## EXERCISE INSTRUCTIONS
Copy every line of the data below verbatim, but leave the pictures out.
──────────────────────────────
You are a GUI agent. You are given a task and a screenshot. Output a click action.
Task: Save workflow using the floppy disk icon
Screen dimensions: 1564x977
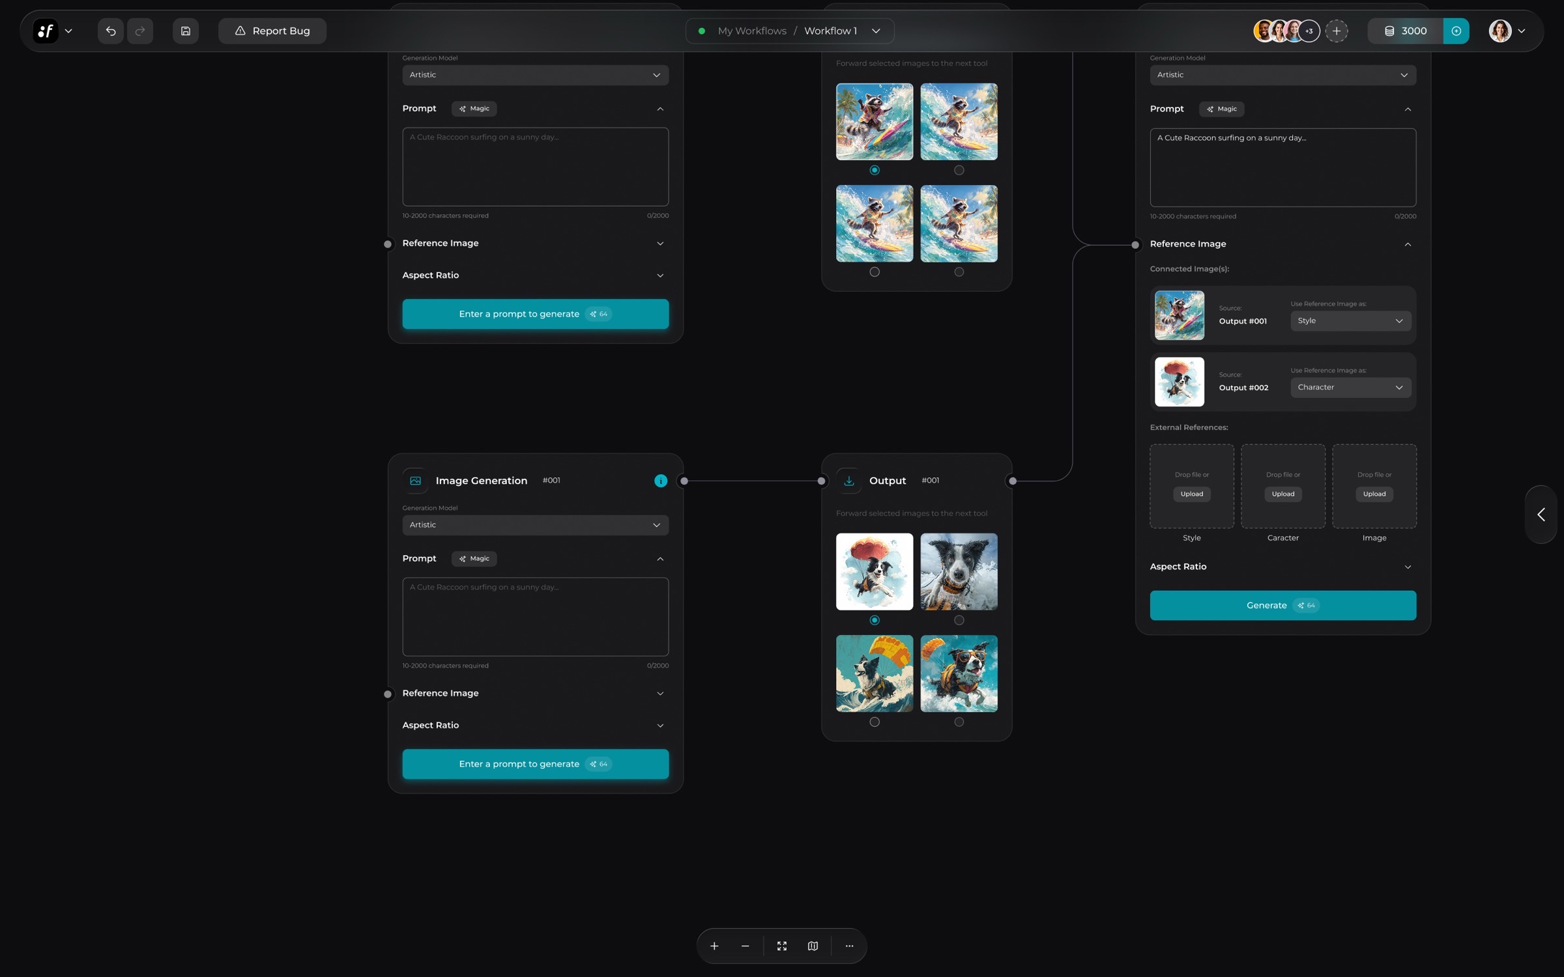click(186, 31)

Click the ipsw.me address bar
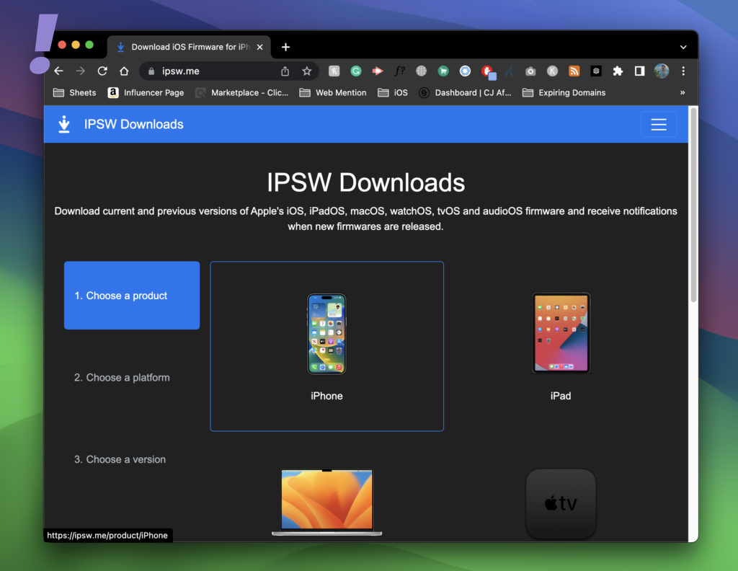[x=216, y=71]
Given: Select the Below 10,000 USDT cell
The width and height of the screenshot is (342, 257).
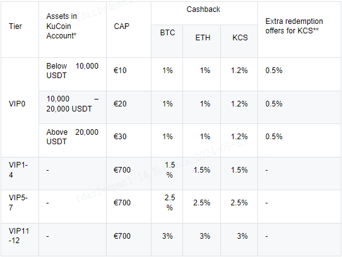Looking at the screenshot, I should coord(73,74).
──────────────────────────────
## WRITTEN SOLUTION
You are a GUI agent. You are given a task and a screenshot. Output a click action.
Task: Save workflow using the floppy disk icon
Screen dimensions: 1564x977
click(186, 31)

Click the ipsw.me address bar
[x=216, y=71]
Given: Select the Below 10,000 USDT cell
The width and height of the screenshot is (342, 257).
Looking at the screenshot, I should coord(73,74).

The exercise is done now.